HOW TO COMPLETE THIS TASK » The line containing "Focus the クーポンコード" marks the start, and the last line of the records below marks the end. Print that run exactly and nothing else.

DATA FOR THIS EXERCISE »

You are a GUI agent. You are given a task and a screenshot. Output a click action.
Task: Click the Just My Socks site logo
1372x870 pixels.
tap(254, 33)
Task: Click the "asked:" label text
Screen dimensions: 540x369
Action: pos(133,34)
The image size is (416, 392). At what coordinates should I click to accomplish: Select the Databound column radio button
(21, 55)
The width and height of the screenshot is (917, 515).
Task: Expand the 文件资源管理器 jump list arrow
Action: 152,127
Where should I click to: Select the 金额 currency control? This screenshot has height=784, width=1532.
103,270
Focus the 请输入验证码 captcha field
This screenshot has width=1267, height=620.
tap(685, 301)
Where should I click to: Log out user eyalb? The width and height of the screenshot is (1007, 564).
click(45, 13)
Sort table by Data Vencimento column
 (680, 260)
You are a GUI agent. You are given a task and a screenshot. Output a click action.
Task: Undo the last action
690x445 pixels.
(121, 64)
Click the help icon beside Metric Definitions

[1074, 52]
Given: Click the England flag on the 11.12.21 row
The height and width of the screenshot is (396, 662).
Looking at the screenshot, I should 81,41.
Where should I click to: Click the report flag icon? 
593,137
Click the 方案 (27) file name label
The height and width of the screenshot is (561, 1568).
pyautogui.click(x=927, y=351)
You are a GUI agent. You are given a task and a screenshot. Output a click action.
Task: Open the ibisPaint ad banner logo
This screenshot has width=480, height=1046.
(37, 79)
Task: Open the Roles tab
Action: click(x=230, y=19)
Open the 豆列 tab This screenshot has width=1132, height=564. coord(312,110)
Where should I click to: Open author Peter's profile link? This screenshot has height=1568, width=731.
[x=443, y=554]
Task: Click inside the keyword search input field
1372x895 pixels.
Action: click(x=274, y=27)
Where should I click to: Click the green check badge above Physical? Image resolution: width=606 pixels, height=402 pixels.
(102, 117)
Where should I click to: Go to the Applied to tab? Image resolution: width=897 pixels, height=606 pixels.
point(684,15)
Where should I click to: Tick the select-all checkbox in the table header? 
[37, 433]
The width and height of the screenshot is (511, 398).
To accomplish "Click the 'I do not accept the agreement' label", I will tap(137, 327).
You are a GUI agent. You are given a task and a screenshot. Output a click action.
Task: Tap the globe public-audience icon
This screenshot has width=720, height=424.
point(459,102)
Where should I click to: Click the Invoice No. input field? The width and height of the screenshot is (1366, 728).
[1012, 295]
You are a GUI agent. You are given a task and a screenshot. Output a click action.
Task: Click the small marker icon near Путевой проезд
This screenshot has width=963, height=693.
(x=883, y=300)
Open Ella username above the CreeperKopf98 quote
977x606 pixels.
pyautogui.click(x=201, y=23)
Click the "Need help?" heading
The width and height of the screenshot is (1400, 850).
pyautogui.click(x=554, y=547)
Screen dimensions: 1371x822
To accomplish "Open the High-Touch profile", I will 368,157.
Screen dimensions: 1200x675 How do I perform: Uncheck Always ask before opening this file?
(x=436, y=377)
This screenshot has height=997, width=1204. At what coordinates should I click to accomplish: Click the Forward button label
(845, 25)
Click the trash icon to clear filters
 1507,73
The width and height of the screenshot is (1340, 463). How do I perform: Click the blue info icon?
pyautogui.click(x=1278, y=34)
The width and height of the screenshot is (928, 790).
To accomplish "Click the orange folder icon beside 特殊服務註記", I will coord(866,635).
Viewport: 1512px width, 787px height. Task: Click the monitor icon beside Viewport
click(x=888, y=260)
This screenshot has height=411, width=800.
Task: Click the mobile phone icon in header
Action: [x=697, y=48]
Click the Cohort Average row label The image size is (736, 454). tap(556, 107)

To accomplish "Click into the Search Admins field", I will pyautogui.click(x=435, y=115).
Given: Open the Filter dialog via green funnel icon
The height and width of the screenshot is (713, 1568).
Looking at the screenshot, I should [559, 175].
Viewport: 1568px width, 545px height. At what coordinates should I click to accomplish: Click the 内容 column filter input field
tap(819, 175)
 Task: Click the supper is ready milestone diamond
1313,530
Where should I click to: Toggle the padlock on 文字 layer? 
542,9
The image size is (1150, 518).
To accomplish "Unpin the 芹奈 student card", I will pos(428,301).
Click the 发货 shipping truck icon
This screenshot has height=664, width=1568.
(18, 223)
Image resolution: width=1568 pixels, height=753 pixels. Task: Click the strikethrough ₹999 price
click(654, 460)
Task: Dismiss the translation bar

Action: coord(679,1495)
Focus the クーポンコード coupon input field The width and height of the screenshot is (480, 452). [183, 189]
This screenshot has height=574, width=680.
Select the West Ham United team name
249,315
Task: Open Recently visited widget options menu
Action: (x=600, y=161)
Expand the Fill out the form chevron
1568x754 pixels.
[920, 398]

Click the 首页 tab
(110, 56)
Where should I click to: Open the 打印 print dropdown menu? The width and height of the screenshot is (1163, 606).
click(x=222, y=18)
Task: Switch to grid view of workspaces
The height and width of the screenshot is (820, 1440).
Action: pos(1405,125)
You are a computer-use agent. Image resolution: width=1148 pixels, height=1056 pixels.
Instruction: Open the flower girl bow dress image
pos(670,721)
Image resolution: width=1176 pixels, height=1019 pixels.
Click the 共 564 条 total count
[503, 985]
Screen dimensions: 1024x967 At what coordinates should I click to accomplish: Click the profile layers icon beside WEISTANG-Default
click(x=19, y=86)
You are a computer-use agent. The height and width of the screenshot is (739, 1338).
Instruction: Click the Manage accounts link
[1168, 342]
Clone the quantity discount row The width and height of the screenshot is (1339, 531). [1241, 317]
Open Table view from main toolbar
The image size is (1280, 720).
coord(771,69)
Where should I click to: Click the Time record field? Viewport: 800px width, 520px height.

RESPONSE AREA »
Focus the クーポンコード coupon input field The width and height of the screenshot is (480, 452). [183, 189]
This screenshot has height=574, width=680.
Select the West Ham United team name
249,315
Task: Open Recently visited widget options menu
Action: (x=600, y=161)
Expand the Fill out the form chevron
1568x754 pixels.
[920, 398]

Click the 首页 tab
(110, 56)
Where should I click to: Open the 打印 print dropdown menu? The width and height of the screenshot is (1163, 606).
click(x=222, y=18)
Task: Switch to grid view of workspaces
The height and width of the screenshot is (820, 1440).
Action: pos(1405,125)
You are a computer-use agent. Image resolution: width=1148 pixels, height=1056 pixels.
Instruction: Open the flower girl bow dress image
pos(670,721)
Image resolution: width=1176 pixels, height=1019 pixels.
Click the 共 564 条 total count
[503, 985]
Screen dimensions: 1024x967 At what coordinates should I click to accomplish: Click the profile layers icon beside WEISTANG-Default
click(x=19, y=86)
You are a computer-use agent. The height and width of the screenshot is (739, 1338).
Instruction: Click the Manage accounts link
[1168, 342]
Clone the quantity discount row The width and height of the screenshot is (1339, 531). [1241, 317]
Open Table view from main toolbar
The image size is (1280, 720).
coord(771,69)
Where should I click to: Click the Time record field? Viewport: 800px width, 520px height.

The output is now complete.